Any thoughts on this? I tend to think anyone that asks for all correspondence relating to them is kinda being a dick unless they have a good reason, and we only get one side of the story here. And it probably depends on the person but I don't find the language used here to be particularly strong, as in I interpret this as meaning she's being annoying, but I would acknowledge not everyone would see it that way.

Plus it tends to be SovCits or similar that request everything held about themselves, and it's a bitch to collate because no one has a system that you just click a button and all emails, chats, comments, and notes from everywhere all come together in one place.

However, I think the staff have it wrong. The information is about herself, so it's a Privacy Act request and not an Official Information Act request. Goverment agencies can't charge for Privacy Act Requests (Unless something changed in the new Act, it's been over a decade since I was near this stuff).

[–] [email protected] 25 points 4 months ago (1 children)

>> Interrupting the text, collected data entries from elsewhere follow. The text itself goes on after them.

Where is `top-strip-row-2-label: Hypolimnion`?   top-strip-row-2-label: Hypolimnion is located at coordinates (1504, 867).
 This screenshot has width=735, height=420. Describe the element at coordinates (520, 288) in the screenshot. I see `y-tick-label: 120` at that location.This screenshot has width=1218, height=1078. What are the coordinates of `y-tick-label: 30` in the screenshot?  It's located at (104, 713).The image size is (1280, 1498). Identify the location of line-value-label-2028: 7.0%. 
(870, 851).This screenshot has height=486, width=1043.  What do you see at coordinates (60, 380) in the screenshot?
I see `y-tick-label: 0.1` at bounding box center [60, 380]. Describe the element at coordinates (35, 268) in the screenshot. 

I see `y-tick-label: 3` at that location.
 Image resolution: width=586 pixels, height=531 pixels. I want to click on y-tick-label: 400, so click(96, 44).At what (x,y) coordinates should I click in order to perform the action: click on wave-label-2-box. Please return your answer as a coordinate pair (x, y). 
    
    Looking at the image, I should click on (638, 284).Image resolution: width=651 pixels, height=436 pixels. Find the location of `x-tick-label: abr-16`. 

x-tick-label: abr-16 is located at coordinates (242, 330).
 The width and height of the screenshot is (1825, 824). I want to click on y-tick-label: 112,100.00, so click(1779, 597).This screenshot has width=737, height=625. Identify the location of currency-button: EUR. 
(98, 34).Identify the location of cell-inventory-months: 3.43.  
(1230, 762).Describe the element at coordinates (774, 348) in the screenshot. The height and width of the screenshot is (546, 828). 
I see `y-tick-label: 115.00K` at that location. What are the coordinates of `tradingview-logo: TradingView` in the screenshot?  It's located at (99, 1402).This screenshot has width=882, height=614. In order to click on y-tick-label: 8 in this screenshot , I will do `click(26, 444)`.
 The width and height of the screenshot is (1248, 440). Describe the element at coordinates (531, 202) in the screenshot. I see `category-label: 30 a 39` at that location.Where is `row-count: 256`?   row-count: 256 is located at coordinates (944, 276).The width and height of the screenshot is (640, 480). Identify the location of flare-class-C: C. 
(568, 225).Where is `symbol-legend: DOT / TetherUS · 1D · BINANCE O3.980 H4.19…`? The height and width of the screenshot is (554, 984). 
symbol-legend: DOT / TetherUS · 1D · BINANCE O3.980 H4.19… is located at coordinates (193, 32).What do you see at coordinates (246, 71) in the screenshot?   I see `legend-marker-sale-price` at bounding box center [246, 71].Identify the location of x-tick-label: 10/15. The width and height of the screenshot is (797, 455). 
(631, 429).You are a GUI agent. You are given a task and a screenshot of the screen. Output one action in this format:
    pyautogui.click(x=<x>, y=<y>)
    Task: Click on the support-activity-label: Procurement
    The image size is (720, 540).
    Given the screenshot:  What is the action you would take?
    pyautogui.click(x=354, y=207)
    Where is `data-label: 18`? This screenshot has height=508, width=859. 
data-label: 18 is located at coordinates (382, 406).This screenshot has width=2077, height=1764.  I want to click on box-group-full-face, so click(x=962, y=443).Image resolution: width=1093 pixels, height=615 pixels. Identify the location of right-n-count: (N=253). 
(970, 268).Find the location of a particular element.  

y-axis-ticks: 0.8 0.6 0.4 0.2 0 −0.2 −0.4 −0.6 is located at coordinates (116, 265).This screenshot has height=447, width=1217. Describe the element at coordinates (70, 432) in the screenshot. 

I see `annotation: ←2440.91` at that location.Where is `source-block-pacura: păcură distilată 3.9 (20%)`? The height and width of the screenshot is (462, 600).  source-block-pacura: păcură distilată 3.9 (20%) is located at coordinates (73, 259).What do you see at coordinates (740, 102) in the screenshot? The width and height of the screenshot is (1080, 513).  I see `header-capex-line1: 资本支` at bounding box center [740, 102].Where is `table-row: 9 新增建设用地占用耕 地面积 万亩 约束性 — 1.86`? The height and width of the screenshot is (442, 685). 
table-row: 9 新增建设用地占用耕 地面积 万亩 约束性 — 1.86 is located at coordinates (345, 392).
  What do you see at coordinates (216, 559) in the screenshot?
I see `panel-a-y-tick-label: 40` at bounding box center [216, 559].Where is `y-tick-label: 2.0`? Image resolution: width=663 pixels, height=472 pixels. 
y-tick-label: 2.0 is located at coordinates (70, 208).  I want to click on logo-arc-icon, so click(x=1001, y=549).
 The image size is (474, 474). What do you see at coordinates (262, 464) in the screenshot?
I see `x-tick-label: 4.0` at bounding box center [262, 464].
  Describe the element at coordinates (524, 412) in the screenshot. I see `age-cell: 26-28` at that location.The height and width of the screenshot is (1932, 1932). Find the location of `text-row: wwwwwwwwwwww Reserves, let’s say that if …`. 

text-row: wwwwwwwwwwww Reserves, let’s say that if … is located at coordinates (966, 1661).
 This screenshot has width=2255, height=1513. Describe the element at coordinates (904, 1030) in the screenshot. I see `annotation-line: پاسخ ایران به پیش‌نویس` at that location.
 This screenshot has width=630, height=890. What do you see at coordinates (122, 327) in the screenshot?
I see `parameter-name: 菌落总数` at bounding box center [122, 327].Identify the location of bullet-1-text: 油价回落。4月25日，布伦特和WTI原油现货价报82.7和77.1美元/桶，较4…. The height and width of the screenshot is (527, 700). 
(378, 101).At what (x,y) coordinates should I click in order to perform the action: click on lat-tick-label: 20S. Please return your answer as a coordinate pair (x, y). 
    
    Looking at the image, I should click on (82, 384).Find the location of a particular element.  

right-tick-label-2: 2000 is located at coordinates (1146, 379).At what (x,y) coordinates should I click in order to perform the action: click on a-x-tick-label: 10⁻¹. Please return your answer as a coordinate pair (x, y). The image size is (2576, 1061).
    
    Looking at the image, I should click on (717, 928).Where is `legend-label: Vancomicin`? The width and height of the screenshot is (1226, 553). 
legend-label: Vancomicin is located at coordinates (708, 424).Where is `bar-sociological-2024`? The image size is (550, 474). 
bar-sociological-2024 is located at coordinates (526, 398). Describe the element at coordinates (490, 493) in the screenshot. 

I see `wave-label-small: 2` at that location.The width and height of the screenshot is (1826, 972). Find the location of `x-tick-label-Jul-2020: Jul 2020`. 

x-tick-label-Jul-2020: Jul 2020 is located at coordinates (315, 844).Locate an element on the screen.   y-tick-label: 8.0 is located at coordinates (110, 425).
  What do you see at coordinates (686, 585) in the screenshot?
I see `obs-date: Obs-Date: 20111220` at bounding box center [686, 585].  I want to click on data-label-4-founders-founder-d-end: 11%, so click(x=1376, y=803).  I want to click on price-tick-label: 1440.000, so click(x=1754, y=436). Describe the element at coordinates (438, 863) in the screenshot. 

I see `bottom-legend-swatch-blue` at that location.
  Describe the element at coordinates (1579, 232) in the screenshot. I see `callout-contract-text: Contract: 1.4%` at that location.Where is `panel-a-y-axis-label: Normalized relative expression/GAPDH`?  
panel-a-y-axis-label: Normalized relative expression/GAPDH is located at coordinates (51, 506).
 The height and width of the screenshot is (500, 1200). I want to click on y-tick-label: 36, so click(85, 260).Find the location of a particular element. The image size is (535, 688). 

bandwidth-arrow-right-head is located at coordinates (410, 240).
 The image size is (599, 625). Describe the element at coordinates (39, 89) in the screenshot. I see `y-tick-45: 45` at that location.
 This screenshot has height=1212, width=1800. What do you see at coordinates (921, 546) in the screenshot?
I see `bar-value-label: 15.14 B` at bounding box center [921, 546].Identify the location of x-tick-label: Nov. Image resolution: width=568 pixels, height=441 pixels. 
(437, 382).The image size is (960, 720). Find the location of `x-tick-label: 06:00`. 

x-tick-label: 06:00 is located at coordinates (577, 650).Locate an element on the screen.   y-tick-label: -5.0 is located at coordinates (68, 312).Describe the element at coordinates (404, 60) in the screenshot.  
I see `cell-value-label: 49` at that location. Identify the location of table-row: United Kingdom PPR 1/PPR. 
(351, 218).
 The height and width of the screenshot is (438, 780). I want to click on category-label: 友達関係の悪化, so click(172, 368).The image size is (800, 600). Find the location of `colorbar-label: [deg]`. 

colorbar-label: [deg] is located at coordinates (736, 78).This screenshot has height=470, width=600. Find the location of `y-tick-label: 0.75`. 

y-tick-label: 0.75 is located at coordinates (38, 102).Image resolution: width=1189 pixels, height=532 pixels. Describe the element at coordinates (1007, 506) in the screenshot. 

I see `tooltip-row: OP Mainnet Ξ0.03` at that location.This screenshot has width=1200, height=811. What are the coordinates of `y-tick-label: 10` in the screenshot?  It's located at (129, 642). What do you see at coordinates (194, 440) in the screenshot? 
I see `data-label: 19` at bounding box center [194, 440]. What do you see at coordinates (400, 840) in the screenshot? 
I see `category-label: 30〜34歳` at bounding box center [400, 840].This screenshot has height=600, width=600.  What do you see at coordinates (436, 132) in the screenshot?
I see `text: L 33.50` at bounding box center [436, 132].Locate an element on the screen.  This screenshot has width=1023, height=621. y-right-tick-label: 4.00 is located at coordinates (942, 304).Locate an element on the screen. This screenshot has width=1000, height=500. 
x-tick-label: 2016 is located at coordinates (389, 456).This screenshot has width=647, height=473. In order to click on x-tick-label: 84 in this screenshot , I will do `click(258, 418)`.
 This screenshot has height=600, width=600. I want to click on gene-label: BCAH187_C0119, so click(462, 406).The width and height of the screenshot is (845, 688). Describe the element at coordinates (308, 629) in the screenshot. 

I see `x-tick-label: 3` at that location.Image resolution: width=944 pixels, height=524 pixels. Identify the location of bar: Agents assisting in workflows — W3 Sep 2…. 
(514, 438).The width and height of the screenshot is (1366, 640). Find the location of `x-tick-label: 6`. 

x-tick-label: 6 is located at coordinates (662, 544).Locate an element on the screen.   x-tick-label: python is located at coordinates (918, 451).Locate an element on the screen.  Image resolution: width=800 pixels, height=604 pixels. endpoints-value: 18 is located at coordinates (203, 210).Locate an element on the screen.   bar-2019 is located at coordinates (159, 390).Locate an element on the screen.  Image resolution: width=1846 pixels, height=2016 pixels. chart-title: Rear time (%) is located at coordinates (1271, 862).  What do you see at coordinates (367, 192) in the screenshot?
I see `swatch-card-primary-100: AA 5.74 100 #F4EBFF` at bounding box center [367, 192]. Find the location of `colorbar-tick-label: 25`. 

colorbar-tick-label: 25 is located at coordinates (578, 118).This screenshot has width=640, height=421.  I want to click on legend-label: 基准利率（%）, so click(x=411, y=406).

She did the request for her own info because she suspected staff were dragging their heels with her other requests, and the request for her own info proved her suspicions were well-founded.

Asking for information on how a section of government operates should be commended, not discouraged. The government works for the people and their operations should be transparent. Doubly so when they act like they have something to hide.

But, Ive been a staff member who had a bad day and found a customer's legitimate request frustrating - "this is the last thing I needed" - so I have some level of sympathy for the staffers too.

[–] [email protected] 1 points 4 months ago

Yeah, I fully support government transparency and see the need for it. I guess I've only seen this from one side, which is the side where you're being ask for this info but you're unable to correct the media because you can't give out personal information, so the media gets a one sided story.

I guess my main feeling was that the headline "Ministry of Justice workers call researcher a 'bitch' in online conversation" sounds really bad, but the sentence it's used it to me feels a lot softer.

On the other hand, there's really no excuse for a staff member whose job it is to respond to OIA and Privacy Act requests to not recognise that these chat conversations would be part of what is returned to her.